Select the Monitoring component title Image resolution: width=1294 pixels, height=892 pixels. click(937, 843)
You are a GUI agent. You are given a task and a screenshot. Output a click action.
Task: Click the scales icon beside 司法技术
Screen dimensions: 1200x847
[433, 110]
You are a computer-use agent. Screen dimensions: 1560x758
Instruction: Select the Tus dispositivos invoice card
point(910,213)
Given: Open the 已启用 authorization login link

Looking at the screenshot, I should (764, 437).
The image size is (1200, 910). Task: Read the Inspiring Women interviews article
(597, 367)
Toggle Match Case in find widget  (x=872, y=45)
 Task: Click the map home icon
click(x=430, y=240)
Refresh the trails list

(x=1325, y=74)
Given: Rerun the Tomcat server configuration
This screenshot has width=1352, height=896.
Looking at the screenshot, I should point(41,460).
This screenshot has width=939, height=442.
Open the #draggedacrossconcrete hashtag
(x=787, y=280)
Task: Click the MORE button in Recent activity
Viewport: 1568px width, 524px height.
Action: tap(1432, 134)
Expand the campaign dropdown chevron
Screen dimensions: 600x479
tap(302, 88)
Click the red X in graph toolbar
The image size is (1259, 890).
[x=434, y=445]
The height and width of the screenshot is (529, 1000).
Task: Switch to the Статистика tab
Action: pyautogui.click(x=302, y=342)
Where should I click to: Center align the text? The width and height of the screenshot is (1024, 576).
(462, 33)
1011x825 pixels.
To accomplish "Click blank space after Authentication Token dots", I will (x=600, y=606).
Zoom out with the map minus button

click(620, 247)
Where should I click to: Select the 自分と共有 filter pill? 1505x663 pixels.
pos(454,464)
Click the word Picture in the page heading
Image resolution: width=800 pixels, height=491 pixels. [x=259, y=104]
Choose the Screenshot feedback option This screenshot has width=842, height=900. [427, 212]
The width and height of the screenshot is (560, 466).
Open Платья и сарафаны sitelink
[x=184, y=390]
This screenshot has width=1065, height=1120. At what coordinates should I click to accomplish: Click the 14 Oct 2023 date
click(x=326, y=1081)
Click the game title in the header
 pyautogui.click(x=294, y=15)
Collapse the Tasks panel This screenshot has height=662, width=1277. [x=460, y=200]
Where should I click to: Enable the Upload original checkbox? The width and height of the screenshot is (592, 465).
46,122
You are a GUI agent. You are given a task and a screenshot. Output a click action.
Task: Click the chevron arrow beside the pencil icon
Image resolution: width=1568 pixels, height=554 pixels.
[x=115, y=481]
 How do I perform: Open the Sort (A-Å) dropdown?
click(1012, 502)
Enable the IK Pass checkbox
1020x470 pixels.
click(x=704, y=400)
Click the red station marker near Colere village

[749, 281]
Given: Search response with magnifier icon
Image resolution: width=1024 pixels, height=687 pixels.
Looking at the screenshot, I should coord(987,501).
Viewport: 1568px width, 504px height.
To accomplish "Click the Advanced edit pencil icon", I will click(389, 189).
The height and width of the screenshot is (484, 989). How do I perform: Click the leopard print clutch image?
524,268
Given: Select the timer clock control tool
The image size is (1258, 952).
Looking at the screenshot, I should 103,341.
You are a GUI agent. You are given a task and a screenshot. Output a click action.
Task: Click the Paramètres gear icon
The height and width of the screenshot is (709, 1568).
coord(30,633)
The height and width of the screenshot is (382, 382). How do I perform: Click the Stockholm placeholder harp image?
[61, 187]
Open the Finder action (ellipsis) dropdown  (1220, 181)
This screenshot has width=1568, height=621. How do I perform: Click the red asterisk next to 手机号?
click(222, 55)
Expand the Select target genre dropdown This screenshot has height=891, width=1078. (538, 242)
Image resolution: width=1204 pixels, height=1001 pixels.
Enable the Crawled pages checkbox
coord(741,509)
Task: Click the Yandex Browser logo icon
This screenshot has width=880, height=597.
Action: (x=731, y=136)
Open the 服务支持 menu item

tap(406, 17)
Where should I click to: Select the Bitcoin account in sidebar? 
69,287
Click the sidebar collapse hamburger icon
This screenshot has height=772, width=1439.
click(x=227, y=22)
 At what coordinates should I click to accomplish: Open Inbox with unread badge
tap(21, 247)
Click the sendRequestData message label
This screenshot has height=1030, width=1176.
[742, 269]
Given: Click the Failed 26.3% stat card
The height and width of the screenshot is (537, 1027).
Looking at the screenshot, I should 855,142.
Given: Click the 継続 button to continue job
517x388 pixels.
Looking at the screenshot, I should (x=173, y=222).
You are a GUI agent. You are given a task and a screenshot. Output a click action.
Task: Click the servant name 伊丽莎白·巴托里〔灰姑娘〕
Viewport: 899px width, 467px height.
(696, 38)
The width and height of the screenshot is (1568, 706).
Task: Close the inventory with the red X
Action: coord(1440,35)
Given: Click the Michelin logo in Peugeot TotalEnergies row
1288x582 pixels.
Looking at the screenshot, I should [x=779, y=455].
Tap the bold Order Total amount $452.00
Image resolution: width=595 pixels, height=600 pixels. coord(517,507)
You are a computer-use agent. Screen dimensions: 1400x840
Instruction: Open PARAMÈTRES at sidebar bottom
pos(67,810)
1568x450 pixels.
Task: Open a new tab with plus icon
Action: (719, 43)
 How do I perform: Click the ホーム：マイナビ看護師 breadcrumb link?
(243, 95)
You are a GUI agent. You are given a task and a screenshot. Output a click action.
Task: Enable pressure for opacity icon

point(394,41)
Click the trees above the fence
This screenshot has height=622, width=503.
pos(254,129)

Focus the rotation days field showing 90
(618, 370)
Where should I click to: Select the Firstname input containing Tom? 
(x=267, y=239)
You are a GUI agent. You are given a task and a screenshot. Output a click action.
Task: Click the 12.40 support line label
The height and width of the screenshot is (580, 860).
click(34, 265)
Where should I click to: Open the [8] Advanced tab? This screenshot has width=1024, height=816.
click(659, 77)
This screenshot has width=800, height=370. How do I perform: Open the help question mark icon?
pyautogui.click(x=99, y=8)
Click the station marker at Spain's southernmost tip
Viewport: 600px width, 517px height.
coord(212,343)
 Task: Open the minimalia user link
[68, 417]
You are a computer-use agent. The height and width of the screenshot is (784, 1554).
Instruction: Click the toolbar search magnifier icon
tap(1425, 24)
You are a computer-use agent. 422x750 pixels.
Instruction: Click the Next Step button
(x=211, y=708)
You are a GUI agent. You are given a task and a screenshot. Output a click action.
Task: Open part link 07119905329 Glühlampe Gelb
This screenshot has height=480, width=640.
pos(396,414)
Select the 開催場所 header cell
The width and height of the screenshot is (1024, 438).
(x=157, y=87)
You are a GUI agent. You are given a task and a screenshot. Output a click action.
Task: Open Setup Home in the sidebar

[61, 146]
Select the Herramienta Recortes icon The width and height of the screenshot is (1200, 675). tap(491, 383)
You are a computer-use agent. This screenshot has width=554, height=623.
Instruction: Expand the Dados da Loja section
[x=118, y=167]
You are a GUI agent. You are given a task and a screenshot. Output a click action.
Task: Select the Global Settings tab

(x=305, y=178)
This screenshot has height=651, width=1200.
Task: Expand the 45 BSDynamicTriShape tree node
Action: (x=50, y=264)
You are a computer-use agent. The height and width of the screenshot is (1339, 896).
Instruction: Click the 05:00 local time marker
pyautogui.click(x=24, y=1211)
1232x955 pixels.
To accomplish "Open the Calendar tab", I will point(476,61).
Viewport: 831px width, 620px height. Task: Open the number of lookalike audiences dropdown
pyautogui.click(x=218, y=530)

→ What is required
Whenever "beside" occurs in a line above, copy that line.

→ Exercise response
Task: Click the scales icon beside 司法技术
Task: Click the chevron arrow beside the pencil icon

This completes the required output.